== Source material ==

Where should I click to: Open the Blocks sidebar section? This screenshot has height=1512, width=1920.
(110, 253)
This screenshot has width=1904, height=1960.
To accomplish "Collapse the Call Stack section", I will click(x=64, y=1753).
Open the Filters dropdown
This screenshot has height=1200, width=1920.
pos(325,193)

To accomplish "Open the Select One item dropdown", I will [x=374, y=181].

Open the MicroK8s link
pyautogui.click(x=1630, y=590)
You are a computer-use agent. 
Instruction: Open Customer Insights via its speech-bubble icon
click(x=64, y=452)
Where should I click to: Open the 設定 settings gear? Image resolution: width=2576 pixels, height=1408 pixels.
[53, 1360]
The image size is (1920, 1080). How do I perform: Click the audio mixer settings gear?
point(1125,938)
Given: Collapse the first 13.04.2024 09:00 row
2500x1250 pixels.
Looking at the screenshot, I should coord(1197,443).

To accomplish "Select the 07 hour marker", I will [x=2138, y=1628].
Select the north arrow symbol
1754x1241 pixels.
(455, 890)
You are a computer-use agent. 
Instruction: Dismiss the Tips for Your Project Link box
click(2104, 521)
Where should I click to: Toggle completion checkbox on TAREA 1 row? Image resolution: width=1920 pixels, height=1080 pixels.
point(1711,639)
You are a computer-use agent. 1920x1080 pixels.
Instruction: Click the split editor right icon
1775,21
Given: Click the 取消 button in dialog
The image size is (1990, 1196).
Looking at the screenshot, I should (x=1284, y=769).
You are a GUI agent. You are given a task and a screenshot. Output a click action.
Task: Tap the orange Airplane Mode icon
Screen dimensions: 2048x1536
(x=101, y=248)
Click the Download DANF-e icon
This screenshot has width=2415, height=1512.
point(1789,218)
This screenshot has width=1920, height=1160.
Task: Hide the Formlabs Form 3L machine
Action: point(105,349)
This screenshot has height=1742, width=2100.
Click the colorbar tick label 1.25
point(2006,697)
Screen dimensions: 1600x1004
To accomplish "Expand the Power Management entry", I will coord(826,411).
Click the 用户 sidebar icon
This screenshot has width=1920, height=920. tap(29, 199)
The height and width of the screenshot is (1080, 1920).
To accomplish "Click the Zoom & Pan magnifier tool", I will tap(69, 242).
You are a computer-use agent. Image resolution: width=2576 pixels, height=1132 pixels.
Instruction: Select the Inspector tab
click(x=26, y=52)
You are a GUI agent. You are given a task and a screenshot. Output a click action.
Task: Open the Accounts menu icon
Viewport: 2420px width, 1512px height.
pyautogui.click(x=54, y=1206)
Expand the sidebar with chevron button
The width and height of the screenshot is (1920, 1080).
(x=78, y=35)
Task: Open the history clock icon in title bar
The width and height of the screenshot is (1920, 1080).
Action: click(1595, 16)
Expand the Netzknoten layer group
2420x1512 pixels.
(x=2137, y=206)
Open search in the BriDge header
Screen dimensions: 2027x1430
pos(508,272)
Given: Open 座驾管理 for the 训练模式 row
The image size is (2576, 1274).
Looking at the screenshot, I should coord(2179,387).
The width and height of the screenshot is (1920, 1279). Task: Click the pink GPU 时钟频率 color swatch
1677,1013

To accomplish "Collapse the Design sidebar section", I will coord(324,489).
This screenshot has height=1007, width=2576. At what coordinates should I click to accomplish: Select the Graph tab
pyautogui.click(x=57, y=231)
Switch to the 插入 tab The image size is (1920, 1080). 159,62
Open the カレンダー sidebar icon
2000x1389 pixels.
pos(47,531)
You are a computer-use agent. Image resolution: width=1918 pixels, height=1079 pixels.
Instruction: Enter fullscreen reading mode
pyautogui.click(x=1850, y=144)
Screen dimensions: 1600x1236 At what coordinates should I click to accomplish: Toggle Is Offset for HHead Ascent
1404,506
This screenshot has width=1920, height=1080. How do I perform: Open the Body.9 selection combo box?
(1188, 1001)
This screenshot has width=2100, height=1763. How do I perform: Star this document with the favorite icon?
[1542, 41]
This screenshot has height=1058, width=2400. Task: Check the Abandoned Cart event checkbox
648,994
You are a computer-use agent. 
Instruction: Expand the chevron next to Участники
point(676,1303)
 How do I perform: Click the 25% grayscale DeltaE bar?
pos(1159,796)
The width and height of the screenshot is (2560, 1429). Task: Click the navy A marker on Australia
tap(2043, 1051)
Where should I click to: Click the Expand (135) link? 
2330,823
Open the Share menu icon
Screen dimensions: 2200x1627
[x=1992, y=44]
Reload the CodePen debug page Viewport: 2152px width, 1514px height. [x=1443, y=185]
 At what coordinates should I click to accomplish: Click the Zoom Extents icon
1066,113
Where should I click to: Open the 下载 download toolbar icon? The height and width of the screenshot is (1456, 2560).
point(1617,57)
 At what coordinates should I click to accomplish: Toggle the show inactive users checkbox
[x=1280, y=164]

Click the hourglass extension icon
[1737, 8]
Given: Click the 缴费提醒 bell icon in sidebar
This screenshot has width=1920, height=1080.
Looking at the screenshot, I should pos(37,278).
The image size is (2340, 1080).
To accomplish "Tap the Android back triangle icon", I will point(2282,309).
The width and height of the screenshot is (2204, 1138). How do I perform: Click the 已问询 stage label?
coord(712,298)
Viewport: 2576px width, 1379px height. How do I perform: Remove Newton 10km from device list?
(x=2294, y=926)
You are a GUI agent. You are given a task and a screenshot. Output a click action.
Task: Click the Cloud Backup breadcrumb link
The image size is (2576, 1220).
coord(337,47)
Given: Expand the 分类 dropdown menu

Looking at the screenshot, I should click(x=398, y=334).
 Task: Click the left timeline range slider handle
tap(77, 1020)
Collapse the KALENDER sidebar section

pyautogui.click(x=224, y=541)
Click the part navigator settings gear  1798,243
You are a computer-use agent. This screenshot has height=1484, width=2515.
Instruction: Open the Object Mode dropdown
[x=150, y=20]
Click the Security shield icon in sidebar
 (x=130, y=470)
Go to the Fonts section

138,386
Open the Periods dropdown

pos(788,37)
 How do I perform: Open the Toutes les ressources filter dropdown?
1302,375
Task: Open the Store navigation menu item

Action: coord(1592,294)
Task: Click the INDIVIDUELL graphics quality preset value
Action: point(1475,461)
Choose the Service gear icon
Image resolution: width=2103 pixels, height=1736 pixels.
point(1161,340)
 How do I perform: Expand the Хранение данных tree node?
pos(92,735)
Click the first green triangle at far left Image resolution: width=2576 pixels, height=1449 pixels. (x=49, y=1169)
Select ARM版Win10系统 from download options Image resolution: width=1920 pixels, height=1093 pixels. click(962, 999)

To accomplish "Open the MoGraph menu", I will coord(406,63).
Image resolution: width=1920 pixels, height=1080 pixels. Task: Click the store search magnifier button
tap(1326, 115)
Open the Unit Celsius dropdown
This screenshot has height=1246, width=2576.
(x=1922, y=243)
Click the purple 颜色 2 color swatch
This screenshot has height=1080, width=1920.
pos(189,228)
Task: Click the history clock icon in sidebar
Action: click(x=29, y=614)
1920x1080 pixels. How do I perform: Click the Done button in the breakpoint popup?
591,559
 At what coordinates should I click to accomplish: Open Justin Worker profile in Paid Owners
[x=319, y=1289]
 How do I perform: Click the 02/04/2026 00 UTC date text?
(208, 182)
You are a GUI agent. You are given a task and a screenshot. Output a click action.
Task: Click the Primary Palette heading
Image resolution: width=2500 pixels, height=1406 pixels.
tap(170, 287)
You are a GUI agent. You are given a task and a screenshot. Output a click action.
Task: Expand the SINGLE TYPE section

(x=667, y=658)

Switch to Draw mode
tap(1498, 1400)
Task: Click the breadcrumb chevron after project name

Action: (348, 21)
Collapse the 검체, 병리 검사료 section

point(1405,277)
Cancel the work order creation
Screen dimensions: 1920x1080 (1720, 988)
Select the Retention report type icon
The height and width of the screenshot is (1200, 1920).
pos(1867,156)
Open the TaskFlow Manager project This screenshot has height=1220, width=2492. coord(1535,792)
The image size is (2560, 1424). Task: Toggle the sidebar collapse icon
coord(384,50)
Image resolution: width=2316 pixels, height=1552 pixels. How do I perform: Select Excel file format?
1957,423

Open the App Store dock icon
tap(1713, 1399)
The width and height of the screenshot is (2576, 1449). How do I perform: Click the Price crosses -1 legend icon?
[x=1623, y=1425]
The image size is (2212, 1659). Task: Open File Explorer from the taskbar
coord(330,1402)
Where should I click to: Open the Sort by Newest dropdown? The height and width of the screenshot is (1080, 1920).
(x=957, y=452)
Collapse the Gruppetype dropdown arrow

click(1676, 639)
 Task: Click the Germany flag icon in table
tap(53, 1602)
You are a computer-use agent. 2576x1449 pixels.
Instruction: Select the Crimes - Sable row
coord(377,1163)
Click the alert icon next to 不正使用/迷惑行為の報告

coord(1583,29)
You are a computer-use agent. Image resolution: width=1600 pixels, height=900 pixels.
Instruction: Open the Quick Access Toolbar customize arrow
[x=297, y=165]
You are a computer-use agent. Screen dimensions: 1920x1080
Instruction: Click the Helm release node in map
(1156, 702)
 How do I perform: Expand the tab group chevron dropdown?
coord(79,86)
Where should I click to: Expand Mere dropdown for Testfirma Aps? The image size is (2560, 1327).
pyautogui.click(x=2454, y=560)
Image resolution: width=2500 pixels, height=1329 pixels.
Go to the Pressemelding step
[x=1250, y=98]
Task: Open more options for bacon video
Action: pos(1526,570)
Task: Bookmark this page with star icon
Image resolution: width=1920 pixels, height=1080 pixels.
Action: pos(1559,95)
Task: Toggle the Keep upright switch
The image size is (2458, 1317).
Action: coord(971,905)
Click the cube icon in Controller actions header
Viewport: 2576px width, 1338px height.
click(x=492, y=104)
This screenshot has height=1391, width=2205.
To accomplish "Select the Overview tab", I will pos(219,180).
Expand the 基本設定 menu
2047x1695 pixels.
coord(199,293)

===

--- What is being asked ---
Search the entries above for the word "page" and copy each line where it appears.

--- Written solution ---
Reload the CodePen debug page Viewport: 2152px width, 1514px height. [x=1443, y=185]
Task: Bookmark this page with star icon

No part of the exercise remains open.